Clan is a group of blood relatives bearing the name of the alleged ancestor. The clan retained common ownership of land, blood feud, and mutual responsibility. Today the clans exist as remnants, they survived among the American Indians, in Japan and in some parts of Scotland. Several clans united to form a tribe.

Tribe is more high form an organization reaching a large number of people. Tribes have their own language or dialect, territory, formal organization (leader, tribal council). In the course of further cultural and economic development, tribes are transformed into nationalities, and those into nations.

Nationality is an ethnic community that occupies an intermediate place between a tribe and a nation. It represents a linguistic, territorial, economic and cultural community. A nationality outnumbered the tribe, kinship ties do not cover the entire nationality, and their importance is not so great.

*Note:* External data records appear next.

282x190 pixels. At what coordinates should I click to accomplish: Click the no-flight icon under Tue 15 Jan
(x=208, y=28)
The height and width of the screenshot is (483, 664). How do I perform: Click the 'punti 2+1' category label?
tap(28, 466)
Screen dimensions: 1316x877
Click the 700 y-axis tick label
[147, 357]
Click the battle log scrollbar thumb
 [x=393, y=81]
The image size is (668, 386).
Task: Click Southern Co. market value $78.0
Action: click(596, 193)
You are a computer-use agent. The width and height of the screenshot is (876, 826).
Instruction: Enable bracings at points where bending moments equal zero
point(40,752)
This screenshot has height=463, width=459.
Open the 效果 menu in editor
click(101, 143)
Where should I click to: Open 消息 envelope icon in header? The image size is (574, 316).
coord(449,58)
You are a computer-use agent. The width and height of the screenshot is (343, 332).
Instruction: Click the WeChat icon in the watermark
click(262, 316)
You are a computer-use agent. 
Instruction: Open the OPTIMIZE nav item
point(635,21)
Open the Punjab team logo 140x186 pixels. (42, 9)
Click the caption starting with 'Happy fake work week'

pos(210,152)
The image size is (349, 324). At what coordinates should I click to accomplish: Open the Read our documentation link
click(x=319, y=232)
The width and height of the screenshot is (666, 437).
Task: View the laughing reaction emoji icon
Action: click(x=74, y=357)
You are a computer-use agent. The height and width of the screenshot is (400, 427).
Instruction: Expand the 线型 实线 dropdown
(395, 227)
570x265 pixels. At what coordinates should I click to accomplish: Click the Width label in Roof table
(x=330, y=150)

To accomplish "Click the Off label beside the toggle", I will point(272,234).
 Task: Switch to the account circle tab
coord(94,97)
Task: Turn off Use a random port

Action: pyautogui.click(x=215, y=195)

Nation is an autonomous community, unlimited by territorial boundaries, whose members are committed to common values ​​and social institutions. Representatives of one nation no longer have a common ancestor and common origin, but they must have mutual language and general mentality. More often than not, representatives of the same nation share common religious beliefs. The unifying principle that consolidates the nation is formed thanks to a common history and culture. Nations emerge during the period of overcoming feudal fragmentation and the emergence of capitalism. Οʜᴎ are more numerous than the nationality and sometimes number in the millions. On the basis of a single territory, language and economy, a single national character and mental make-up is formed, strong feeling solidarity with your nation. National patriotic, national liberation movements and interethnic conflicts are signs that a nation has formed and is fighting for its sovereignty.

Ethnic communities. - concept and types. Classification and features of the category "Ethnic communities." 2017, 2018.